Software Workshop: Maximize Depth of Field by Focus Stacking
Blend shots with varied focal points using Helicon Focus to get the deepest focus
Photo: Paul Dolkos
Lately, it seems like the idea of focus stacking—combining a set of focus-bracketed images to create a single, deeply focused one—keeps coming up. Paul Dolkos, whom we profiled in our March issue’s I, Photographer column, and whose picture we’re featuring here, uses this technique. And in our April issue’s You Can Do It, photographer Bruce Peterson, who shoots a lot of macro, recommends focus stacking as well, particularly for larger macro subjects.
Shooting a series of focus-bracketed images can be simple, though it does get more complicated as your subjects get tinier; at the microscopic scale, special gear is necessary for fine focus adjustment. But at the scale of these model trains, Dolkos is able to shoot with a tripod-mounted Canon EOS Rebel T1i and an 18–55mm f/3.5–5.6 IS kit lens. He simply sets the camera to manual and adjusts the lens barrel between shots to capture the requisite number of in-focus images. Focus stacking allows him to stop down to f/8 for better image quality, yet still create an image with both the forground and the background sharp.

• STATED TASK 1
List the pieces of equipment the article says Dolkos uses to shoot the focus-bracketed images of the model trains.

(Element lookup records)
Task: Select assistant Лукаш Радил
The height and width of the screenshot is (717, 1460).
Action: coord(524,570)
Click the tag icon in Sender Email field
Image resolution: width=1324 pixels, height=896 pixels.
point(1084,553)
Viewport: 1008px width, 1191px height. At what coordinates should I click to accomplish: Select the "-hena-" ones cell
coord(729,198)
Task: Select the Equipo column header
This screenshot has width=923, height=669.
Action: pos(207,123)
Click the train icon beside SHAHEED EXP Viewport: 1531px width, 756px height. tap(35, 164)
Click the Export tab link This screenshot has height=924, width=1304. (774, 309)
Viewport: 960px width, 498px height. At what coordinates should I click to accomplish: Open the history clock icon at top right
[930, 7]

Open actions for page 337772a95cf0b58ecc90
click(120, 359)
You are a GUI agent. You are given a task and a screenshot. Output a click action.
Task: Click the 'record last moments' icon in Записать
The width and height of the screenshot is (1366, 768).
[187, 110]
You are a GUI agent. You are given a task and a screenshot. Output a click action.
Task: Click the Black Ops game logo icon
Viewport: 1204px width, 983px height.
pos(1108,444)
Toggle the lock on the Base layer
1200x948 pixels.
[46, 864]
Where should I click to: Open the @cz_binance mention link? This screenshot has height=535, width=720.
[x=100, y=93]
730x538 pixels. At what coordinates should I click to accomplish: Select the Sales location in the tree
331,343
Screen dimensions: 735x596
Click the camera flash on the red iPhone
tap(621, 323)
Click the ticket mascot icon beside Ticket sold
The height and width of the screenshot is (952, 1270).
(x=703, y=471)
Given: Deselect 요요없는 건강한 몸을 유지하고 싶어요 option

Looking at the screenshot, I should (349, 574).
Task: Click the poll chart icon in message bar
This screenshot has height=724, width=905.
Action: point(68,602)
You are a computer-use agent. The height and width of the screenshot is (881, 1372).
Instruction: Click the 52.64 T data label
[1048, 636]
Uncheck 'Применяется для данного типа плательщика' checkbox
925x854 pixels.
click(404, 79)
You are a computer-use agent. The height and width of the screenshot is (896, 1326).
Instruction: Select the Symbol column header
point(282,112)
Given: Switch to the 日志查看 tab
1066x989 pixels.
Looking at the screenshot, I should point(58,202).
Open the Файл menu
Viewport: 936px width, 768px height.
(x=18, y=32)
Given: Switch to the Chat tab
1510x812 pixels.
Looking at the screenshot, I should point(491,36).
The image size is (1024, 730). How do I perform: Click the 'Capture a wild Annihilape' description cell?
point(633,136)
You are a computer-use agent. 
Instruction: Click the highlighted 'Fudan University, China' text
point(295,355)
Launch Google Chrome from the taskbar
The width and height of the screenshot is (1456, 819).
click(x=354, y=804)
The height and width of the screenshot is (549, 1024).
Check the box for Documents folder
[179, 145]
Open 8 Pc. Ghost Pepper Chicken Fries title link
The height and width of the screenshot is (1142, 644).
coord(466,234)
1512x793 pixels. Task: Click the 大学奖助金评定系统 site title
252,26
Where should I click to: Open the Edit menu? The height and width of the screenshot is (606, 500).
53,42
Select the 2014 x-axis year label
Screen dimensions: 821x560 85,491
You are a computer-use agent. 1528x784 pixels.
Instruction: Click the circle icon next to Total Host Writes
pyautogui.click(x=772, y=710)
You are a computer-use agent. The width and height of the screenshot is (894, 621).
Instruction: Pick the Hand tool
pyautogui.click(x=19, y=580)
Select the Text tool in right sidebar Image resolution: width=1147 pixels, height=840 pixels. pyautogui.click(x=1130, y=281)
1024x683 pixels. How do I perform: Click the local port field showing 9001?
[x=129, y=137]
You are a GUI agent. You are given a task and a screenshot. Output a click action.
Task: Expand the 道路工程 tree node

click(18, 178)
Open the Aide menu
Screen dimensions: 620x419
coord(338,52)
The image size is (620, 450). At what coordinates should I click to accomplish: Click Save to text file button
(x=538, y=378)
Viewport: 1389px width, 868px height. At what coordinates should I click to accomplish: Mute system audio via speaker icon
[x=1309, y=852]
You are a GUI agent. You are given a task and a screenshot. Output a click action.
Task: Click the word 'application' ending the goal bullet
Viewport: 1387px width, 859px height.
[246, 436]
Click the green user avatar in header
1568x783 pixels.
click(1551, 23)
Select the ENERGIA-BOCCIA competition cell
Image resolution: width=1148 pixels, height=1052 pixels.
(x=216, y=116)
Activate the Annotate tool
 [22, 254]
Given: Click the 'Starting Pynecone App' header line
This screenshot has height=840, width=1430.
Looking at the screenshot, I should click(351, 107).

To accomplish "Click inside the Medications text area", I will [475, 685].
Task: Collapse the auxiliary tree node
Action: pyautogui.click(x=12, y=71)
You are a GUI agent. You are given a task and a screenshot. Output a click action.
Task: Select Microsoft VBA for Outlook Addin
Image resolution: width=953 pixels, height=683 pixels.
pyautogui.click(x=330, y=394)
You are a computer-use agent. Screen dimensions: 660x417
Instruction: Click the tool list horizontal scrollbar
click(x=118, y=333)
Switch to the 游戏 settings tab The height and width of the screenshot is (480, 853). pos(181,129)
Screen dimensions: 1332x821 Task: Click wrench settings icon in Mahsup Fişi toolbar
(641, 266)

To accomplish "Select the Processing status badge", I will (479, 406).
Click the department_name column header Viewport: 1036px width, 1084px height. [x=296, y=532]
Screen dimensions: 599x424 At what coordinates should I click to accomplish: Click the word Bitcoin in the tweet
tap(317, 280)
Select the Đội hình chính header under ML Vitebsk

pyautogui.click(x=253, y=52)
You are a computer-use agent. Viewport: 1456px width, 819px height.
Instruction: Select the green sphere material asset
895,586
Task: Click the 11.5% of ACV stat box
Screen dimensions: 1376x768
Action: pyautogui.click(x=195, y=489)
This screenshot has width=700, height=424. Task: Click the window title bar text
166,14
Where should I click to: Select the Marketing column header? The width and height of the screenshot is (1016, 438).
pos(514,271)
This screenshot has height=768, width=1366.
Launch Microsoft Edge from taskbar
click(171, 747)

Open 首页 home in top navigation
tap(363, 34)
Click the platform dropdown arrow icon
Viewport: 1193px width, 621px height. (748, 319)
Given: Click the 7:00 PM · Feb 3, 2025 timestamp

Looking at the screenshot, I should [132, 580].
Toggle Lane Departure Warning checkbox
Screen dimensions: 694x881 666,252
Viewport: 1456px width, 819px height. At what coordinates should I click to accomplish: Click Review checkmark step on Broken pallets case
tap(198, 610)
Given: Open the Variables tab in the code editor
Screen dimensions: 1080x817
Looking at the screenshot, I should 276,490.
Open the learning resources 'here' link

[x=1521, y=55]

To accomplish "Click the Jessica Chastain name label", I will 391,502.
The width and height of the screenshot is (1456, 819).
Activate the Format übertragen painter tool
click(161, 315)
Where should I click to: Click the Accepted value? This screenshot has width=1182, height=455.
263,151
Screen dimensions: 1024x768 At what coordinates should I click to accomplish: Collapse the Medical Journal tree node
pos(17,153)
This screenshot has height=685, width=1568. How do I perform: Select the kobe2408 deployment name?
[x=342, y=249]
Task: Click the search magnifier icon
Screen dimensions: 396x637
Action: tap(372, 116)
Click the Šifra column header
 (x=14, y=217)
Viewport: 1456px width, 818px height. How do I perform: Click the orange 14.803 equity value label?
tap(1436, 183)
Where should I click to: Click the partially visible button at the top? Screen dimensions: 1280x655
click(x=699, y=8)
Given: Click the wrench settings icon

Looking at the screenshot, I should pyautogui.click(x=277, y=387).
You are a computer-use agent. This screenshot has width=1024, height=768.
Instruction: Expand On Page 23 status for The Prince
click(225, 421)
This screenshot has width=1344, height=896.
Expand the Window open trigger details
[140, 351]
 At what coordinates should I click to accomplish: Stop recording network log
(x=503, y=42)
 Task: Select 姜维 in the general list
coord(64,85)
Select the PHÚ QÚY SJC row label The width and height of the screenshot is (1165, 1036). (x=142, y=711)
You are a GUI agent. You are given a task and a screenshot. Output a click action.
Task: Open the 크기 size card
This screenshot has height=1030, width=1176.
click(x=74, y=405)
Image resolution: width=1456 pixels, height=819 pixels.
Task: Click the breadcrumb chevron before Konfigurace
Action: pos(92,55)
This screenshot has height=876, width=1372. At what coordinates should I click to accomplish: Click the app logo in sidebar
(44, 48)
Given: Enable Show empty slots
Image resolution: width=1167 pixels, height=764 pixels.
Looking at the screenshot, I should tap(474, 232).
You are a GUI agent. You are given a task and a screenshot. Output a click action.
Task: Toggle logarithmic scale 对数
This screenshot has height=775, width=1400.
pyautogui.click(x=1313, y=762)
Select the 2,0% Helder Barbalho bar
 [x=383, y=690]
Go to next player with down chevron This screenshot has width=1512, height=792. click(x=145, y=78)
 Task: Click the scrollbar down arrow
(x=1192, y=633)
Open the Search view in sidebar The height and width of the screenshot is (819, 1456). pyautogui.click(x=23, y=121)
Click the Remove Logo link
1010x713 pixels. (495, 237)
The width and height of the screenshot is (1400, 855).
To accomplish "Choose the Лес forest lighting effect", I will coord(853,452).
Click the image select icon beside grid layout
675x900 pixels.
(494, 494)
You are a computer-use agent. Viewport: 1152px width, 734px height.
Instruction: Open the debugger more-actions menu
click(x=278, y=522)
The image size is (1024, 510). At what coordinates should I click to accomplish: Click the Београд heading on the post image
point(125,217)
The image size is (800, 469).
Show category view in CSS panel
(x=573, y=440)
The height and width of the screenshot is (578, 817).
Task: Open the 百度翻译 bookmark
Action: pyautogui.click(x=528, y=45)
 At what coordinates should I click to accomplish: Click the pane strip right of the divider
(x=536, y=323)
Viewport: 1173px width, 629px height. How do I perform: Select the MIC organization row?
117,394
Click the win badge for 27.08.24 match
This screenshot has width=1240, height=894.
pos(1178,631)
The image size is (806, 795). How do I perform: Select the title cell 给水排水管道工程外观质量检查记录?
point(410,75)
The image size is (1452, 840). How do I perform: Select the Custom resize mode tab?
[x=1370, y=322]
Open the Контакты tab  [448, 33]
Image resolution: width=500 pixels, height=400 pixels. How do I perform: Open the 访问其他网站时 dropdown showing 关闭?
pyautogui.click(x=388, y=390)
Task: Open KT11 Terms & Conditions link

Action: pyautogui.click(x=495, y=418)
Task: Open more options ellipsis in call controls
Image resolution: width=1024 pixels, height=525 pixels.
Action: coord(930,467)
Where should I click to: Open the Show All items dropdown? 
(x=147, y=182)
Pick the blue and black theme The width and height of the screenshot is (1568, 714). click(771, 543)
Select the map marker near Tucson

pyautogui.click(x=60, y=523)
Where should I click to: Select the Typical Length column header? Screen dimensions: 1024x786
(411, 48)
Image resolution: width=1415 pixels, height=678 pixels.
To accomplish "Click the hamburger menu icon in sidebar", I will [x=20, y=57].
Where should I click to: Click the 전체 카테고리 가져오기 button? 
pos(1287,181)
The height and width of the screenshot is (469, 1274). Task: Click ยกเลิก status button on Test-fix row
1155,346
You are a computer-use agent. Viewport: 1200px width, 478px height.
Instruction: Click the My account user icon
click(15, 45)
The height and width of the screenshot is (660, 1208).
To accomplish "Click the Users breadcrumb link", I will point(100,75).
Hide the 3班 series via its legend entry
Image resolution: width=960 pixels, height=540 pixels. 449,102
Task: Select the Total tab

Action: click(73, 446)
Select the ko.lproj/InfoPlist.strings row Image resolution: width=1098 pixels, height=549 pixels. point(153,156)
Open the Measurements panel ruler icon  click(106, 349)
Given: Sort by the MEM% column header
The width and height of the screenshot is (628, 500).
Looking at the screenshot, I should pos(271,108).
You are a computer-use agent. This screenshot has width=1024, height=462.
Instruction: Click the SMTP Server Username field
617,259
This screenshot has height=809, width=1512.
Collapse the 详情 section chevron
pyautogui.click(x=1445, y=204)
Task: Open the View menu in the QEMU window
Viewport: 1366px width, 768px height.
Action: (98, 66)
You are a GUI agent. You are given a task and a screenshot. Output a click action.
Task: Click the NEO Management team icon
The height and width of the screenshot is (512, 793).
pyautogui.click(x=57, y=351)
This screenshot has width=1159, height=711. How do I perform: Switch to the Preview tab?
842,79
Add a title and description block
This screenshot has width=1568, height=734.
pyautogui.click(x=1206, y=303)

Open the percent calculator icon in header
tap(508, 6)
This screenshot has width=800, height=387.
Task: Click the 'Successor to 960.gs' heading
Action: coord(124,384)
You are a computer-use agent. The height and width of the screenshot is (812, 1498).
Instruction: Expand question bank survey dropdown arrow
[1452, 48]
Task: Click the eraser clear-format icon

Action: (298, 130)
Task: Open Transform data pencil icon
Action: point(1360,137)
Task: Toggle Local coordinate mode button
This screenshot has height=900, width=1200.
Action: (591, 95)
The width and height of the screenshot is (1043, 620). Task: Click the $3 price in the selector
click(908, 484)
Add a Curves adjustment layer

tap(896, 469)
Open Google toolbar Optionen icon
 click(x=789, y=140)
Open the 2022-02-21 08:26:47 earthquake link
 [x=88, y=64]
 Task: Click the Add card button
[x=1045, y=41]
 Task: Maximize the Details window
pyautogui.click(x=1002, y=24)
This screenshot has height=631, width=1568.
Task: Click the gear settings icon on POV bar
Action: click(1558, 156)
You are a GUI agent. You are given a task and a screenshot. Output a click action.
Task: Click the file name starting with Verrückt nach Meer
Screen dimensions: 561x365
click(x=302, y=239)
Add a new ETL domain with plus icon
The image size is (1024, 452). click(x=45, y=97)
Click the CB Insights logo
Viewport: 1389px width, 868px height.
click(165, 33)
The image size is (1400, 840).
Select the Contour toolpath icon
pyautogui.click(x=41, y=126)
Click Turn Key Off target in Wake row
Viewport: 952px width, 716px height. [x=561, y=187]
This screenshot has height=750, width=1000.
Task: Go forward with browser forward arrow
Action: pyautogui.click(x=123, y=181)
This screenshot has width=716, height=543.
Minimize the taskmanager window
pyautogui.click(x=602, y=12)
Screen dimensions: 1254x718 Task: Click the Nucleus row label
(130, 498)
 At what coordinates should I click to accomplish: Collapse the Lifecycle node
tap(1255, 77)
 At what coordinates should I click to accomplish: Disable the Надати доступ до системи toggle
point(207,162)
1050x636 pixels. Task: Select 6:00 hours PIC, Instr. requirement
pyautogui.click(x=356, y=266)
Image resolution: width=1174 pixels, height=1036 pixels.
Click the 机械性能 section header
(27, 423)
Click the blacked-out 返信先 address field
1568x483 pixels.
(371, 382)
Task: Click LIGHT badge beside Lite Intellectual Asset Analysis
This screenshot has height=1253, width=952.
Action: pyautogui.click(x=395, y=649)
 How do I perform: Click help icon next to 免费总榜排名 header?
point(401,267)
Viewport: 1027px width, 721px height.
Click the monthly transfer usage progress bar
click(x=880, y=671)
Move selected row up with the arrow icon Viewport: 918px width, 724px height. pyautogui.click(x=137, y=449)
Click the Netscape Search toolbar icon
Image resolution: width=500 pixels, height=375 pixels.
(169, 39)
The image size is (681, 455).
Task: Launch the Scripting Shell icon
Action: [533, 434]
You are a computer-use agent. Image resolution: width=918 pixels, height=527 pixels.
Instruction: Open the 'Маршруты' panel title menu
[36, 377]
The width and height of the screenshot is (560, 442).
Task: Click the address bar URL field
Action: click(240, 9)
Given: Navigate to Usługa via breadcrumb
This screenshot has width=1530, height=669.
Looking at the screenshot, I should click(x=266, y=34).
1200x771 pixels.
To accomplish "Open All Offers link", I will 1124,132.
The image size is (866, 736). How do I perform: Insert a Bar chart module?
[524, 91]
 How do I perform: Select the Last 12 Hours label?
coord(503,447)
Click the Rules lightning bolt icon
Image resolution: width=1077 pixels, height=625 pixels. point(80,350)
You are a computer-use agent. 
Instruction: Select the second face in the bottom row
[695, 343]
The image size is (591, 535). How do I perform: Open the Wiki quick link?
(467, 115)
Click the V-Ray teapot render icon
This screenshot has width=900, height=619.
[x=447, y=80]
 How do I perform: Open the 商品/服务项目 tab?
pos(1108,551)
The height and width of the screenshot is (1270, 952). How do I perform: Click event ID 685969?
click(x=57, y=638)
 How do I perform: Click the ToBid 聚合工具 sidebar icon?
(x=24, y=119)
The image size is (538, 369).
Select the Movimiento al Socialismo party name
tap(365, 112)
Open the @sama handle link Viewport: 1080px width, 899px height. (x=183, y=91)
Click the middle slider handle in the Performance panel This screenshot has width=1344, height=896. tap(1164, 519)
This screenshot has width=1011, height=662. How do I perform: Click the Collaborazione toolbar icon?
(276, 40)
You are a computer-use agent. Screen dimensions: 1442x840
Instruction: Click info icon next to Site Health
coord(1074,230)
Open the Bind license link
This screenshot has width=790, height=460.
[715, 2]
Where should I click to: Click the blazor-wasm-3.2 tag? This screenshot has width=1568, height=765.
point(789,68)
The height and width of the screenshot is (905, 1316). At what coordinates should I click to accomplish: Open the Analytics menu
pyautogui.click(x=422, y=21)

• STATED TASK 2
Pick out every line of the records that contains the string "badge", matching case exactly.

• EXERCISE RESULT 1
- A tripod
- A Canon EOS Rebel T1i
- An 18–55mm f/3.5–5.6 IS kit lens

• EXERCISE RESULT 2
To accomplish "Select the Processing status badge", I will (479, 406).
Click the win badge for 27.08.24 match
Task: Click LIGHT badge beside Lite Intellectual Asset Analysis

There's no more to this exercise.